You realise this in your first encounter with authority at Cairo airport. In a half-English/half-Arabic monotone, the man in uniform at the immigration counter mutters something under his breath. All one can decipher is that familiar name. I shake my head in denial and point to the name printed on my passport by way of explanation. This draws a stern glare. “Aren’t you from India?” he asks. I nod happily. The man states, “Amitabh Bachchan, my friend.” I smile back, slightly perplexed. He hands back the passport, duly stamped, wishing me a happy stay.
Outside the airport, one is virtually mobbed by Arabic-speaking taxi drivers, all invoking the name of the thespian, claiming friendship with him and, by extension, with me. An introduction to Egypt could not have been warmer.
You soon realise that the chant is not confined to Cairo. Wherever you go and whomever you meet, the refrain is same. Whether it is the boatmen on the Nile, the vendors of merchandise on the streets, the bellboys at the hotel, the taxi drivers who ferry you around, or the camel men at the pyramids. Sales girl, in fashionable shops displayed crystal, virtually beseech you to buy something for “Amitabh’s sake”. And at souvenir shops, you get the best bargain just because “Amitabh Bachchan is my friend.” One young boy selling miniatures near the pyramids even thrust one piece at me — “free, free”, as a gift for Amitabh.
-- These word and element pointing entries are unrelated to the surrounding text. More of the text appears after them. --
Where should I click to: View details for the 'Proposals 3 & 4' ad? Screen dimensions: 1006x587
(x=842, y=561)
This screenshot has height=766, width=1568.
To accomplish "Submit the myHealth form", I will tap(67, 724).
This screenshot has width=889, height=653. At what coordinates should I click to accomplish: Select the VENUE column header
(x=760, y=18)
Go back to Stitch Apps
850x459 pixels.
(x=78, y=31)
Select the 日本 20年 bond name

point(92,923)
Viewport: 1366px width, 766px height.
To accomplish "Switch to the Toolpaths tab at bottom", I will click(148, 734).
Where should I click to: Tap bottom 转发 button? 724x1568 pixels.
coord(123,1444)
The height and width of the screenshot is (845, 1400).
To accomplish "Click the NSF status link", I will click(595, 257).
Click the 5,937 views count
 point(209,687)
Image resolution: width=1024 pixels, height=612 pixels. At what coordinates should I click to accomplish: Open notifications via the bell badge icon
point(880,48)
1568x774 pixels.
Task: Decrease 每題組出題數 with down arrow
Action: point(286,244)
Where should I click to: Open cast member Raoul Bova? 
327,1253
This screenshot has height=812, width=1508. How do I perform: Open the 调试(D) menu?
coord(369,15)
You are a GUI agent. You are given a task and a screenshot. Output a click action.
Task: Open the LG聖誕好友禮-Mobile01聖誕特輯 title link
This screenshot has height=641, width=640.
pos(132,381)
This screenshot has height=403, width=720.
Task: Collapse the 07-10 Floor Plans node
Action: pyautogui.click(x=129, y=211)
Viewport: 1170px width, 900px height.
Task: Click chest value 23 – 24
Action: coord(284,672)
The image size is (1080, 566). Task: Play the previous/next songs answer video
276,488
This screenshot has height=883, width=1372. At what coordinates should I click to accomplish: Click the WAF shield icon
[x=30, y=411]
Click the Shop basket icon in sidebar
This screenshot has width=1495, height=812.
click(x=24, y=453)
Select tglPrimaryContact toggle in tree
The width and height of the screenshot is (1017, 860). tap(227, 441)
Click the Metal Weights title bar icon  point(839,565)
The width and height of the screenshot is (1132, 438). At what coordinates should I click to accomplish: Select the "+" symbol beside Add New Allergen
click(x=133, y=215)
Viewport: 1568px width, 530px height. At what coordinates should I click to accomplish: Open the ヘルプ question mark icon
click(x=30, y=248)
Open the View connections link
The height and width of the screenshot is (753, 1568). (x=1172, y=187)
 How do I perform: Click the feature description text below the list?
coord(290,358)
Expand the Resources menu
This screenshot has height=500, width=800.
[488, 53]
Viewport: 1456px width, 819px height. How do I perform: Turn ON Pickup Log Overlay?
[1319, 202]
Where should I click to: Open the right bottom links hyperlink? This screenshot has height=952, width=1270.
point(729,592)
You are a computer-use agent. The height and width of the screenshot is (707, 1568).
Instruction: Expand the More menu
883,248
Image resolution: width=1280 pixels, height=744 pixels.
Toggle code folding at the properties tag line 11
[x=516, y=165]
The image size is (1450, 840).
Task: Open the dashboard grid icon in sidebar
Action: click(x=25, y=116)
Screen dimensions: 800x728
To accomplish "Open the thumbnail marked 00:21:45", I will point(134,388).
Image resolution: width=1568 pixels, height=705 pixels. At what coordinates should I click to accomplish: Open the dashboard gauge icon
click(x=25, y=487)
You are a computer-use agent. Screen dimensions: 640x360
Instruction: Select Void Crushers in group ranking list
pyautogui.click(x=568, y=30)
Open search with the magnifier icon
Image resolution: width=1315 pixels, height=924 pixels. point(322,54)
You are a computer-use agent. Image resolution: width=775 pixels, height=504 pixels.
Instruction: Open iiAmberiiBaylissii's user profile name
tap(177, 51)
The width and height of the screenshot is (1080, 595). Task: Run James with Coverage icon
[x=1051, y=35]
Egypt is a veritable storehouse of human civilisation. The past still echoes and it is easy to recapture the passion of a period that was at once awe-inspiring as it was magnificent. But Amitabh Bachchan was never too far away, even amidst this splendour!
Southern Egypt, from Luxur to Abu Simble is one long stretch dotted with massive monuments to death. Every sphinx and every oblelisk tells you a story of one great Pharaoh. They linger in the mind long after you have left them behind. Aknaton, for one; his famous wife, Nerfratiti, whose image has become synonymous with Egypt, for another. For some reason, you hear more of Tutankhamun and Ramesses II, than even of history’s most enchanting queen, Cleopatra. She is not mentioned even when you go around the temple of Philae, where she was supposed to have married Julius Caesar.
Back at the Cairo airport to catch your flight home, you are brought back to earth very quickly as people from behind the counters call out, “Indian, Amitabh Bachchan.” I reply to all these comments with some of the wisdom I have gleaned during my days in Egypt: “Oh Amitabh Bachchan? He’s my friend!”